Pixel coordinate grounding data
* * * * * * *

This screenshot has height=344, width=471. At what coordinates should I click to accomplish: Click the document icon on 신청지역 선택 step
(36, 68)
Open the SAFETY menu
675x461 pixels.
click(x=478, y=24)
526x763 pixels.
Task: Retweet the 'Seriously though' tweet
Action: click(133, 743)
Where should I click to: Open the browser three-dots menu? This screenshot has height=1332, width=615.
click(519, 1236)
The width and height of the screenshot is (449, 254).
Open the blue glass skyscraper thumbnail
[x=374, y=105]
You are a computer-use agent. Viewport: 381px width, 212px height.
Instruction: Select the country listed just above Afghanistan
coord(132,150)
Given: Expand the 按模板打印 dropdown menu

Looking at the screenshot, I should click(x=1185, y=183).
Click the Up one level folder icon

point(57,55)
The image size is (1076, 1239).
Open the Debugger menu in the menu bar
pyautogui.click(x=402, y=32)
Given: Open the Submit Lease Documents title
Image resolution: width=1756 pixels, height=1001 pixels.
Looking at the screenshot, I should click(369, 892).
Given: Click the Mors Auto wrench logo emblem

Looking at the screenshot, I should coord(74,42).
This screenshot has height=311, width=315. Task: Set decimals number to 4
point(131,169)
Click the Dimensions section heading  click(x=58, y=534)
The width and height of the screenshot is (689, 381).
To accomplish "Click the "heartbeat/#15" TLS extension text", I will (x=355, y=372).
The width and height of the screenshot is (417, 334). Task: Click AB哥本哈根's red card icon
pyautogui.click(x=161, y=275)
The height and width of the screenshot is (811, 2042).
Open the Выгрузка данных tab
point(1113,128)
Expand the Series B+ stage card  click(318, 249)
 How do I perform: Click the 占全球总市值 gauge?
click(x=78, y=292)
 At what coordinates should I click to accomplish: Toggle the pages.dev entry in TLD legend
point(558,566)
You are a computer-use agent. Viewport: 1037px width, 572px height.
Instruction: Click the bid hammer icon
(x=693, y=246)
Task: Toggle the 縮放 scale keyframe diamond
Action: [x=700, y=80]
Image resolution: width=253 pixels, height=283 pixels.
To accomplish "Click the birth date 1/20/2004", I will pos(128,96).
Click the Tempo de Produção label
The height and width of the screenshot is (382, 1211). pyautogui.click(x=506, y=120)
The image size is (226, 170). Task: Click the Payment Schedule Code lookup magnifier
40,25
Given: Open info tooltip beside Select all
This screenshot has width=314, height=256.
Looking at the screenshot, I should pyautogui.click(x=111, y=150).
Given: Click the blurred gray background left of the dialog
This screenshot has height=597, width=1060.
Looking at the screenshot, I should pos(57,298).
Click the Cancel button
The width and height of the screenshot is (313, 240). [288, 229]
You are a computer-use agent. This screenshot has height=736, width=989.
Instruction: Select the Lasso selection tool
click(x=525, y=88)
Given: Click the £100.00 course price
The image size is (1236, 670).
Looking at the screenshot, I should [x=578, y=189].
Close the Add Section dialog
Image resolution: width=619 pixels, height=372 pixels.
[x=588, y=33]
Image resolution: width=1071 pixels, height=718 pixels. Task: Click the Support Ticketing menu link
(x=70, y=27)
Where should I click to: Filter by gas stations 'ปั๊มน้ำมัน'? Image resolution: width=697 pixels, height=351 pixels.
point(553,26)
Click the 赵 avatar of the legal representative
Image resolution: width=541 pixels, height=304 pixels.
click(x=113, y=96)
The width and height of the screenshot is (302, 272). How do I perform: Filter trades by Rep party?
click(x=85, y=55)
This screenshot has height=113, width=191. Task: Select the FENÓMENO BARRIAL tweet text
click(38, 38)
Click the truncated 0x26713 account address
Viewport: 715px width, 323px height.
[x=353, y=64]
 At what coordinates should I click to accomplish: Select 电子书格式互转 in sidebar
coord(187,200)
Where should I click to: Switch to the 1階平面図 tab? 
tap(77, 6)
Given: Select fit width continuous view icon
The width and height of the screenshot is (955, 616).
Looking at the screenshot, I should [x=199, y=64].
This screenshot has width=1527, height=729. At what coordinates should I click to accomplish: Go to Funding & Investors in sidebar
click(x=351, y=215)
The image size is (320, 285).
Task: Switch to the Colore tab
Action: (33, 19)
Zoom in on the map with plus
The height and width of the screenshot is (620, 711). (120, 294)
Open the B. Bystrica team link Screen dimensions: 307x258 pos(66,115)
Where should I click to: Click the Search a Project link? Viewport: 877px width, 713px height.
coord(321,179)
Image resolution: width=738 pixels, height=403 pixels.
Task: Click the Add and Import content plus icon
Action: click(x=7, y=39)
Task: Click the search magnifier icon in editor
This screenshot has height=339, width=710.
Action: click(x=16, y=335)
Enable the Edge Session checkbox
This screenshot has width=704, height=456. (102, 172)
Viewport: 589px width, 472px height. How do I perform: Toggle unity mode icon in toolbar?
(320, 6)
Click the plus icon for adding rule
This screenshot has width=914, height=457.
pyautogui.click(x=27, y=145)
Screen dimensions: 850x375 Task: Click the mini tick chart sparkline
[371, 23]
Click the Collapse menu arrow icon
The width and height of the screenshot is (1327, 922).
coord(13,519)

* * * * * * *

Required action
Once more, write out the records above, exactly as they stand.

Answer area
This screenshot has height=344, width=471. At what coordinates should I click to accomplish: Click the document icon on 신청지역 선택 step
(36, 68)
Open the SAFETY menu
675x461 pixels.
click(x=478, y=24)
526x763 pixels.
Task: Retweet the 'Seriously though' tweet
Action: click(133, 743)
Where should I click to: Open the browser three-dots menu? This screenshot has height=1332, width=615.
click(519, 1236)
The width and height of the screenshot is (449, 254).
Open the blue glass skyscraper thumbnail
[x=374, y=105]
You are a computer-use agent. Viewport: 381px width, 212px height.
Instruction: Select the country listed just above Afghanistan
coord(132,150)
Given: Expand the 按模板打印 dropdown menu

Looking at the screenshot, I should click(x=1185, y=183).
Click the Up one level folder icon

point(57,55)
The image size is (1076, 1239).
Open the Debugger menu in the menu bar
pyautogui.click(x=402, y=32)
Given: Open the Submit Lease Documents title
Image resolution: width=1756 pixels, height=1001 pixels.
Looking at the screenshot, I should click(369, 892).
Given: Click the Mors Auto wrench logo emblem

Looking at the screenshot, I should coord(74,42).
This screenshot has height=311, width=315. Task: Set decimals number to 4
point(131,169)
Click the Dimensions section heading  click(x=58, y=534)
The width and height of the screenshot is (689, 381).
To accomplish "Click the "heartbeat/#15" TLS extension text", I will (x=355, y=372).
The width and height of the screenshot is (417, 334). Task: Click AB哥本哈根's red card icon
pyautogui.click(x=161, y=275)
The height and width of the screenshot is (811, 2042).
Open the Выгрузка данных tab
point(1113,128)
Expand the Series B+ stage card  click(318, 249)
 How do I perform: Click the 占全球总市值 gauge?
click(x=78, y=292)
 At what coordinates should I click to accomplish: Toggle the pages.dev entry in TLD legend
point(558,566)
You are a computer-use agent. Viewport: 1037px width, 572px height.
Instruction: Click the bid hammer icon
(x=693, y=246)
Task: Toggle the 縮放 scale keyframe diamond
Action: [x=700, y=80]
Image resolution: width=253 pixels, height=283 pixels.
To accomplish "Click the birth date 1/20/2004", I will pos(128,96).
Click the Tempo de Produção label
The height and width of the screenshot is (382, 1211). pyautogui.click(x=506, y=120)
The image size is (226, 170). Task: Click the Payment Schedule Code lookup magnifier
40,25
Given: Open info tooltip beside Select all
This screenshot has width=314, height=256.
Looking at the screenshot, I should pyautogui.click(x=111, y=150).
Given: Click the blurred gray background left of the dialog
This screenshot has height=597, width=1060.
Looking at the screenshot, I should pos(57,298).
Click the Cancel button
The width and height of the screenshot is (313, 240). [288, 229]
You are a computer-use agent. This screenshot has height=736, width=989.
Instruction: Select the Lasso selection tool
click(x=525, y=88)
Given: Click the £100.00 course price
The image size is (1236, 670).
Looking at the screenshot, I should [x=578, y=189].
Close the Add Section dialog
Image resolution: width=619 pixels, height=372 pixels.
[x=588, y=33]
Image resolution: width=1071 pixels, height=718 pixels. Task: Click the Support Ticketing menu link
(x=70, y=27)
Where should I click to: Filter by gas stations 'ปั๊มน้ำมัน'? Image resolution: width=697 pixels, height=351 pixels.
point(553,26)
Click the 赵 avatar of the legal representative
Image resolution: width=541 pixels, height=304 pixels.
click(x=113, y=96)
The width and height of the screenshot is (302, 272). How do I perform: Filter trades by Rep party?
click(x=85, y=55)
This screenshot has height=113, width=191. Task: Select the FENÓMENO BARRIAL tweet text
click(38, 38)
Click the truncated 0x26713 account address
Viewport: 715px width, 323px height.
[x=353, y=64]
 At what coordinates should I click to accomplish: Select 电子书格式互转 in sidebar
coord(187,200)
Where should I click to: Switch to the 1階平面図 tab? 
tap(77, 6)
Given: Select fit width continuous view icon
The width and height of the screenshot is (955, 616).
Looking at the screenshot, I should [x=199, y=64].
This screenshot has width=1527, height=729. At what coordinates should I click to accomplish: Go to Funding & Investors in sidebar
click(x=351, y=215)
The image size is (320, 285).
Task: Switch to the Colore tab
Action: (33, 19)
Zoom in on the map with plus
The height and width of the screenshot is (620, 711). (120, 294)
Open the B. Bystrica team link Screen dimensions: 307x258 pos(66,115)
Where should I click to: Click the Search a Project link? Viewport: 877px width, 713px height.
coord(321,179)
Image resolution: width=738 pixels, height=403 pixels.
Task: Click the Add and Import content plus icon
Action: click(x=7, y=39)
Task: Click the search magnifier icon in editor
This screenshot has height=339, width=710.
Action: click(x=16, y=335)
Enable the Edge Session checkbox
This screenshot has width=704, height=456. (102, 172)
Viewport: 589px width, 472px height. How do I perform: Toggle unity mode icon in toolbar?
(320, 6)
Click the plus icon for adding rule
This screenshot has width=914, height=457.
pyautogui.click(x=27, y=145)
Screen dimensions: 850x375 Task: Click the mini tick chart sparkline
[371, 23]
Click the Collapse menu arrow icon
The width and height of the screenshot is (1327, 922).
coord(13,519)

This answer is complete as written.